> **ACTIVITY**:
Please give back only the lines below from the one containing "Given: Click Jubilo" to the one containing "The width and height of the screenshot is (800, 600).", each repeated word for word, both ends included.

------ TASK MATERIAL ------

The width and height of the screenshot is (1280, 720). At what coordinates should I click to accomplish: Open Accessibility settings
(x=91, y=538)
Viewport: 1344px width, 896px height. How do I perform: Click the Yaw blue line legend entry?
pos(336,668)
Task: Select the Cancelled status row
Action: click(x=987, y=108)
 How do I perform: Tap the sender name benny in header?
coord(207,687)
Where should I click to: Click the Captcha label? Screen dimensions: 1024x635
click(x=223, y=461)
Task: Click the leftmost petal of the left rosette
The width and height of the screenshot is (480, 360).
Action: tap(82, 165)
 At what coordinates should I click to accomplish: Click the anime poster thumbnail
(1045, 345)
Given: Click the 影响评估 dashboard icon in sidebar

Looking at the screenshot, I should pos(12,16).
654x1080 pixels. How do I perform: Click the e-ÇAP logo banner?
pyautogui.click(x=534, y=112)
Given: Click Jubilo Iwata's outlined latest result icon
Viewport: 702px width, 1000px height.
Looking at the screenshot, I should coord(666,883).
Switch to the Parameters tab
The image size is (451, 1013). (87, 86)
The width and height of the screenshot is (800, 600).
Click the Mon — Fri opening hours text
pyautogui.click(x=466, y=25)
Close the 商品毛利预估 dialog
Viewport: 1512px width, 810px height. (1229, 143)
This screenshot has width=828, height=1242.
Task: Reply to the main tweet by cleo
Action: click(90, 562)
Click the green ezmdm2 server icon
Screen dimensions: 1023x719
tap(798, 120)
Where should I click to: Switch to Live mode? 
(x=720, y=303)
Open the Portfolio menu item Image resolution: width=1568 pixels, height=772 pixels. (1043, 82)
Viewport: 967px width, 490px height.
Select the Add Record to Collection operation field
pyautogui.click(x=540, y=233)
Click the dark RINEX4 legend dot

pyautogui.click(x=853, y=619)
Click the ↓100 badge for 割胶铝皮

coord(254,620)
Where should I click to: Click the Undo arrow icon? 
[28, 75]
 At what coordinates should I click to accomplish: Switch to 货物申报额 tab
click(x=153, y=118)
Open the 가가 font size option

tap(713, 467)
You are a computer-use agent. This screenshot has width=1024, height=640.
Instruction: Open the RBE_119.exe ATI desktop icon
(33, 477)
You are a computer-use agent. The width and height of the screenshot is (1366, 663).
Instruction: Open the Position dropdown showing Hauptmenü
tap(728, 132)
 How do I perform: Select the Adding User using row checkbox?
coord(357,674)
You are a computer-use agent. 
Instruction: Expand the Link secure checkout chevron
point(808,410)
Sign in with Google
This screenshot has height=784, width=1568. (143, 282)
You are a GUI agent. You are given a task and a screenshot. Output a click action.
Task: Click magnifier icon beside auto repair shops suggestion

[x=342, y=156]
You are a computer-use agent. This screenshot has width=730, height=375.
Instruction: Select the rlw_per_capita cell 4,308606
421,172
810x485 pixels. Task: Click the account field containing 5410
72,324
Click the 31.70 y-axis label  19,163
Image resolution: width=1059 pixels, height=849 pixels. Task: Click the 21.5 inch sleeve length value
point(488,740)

------

> **REPLY TO THE EXERCISE**:
Given: Click Jubilo Iwata's outlined latest result icon
Viewport: 702px width, 1000px height.
Looking at the screenshot, I should coord(666,883).
Switch to the Parameters tab
The image size is (451, 1013). (87, 86)
The width and height of the screenshot is (800, 600).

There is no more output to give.